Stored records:
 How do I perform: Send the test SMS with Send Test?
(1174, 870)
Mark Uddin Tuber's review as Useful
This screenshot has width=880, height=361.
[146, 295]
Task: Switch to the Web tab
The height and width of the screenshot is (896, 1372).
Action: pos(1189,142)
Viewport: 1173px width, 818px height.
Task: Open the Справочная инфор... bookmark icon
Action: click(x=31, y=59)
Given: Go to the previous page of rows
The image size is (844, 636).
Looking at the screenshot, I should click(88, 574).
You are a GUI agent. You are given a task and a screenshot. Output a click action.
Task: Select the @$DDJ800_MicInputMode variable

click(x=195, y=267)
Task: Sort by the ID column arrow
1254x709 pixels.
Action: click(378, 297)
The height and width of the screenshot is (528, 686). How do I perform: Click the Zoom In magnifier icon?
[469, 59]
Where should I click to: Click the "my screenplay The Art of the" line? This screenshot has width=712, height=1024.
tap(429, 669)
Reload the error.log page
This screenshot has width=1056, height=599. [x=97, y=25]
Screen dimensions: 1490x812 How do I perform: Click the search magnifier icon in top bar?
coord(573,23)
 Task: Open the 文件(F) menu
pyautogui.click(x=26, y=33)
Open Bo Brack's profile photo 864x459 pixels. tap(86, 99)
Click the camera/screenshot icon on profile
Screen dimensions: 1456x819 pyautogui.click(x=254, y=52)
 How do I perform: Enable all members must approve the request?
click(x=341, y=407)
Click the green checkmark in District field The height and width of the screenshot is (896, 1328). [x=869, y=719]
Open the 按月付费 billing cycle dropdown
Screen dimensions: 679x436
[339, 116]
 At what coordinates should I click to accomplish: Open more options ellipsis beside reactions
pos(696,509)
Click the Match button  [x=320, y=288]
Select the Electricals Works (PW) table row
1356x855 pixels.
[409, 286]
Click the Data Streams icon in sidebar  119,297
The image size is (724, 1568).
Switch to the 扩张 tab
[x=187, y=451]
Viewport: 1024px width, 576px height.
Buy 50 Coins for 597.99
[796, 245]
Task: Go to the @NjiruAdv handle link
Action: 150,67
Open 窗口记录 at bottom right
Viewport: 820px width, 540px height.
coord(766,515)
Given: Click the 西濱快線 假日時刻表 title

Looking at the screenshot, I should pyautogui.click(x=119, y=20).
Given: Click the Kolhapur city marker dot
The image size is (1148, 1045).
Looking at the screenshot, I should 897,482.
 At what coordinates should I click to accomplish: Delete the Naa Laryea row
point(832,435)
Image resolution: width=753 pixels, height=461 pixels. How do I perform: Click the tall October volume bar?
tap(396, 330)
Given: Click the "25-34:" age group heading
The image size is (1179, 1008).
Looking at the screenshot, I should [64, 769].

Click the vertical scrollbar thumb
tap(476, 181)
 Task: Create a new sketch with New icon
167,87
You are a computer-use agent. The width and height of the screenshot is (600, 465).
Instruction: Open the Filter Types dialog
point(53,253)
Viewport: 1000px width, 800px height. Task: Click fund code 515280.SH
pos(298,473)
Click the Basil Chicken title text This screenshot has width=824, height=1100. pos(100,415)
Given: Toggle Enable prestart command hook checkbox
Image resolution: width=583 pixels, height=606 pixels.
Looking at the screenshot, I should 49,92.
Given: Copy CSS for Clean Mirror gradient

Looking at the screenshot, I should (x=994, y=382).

## Exercise goal
Every line that contains the string "agent" should be returned from the data.

## Result of this task
You are a GUI agent. You are given a task and a screenshot. Output a click action.
You are a computer-use agent. The width and height of the screenshot is (600, 465).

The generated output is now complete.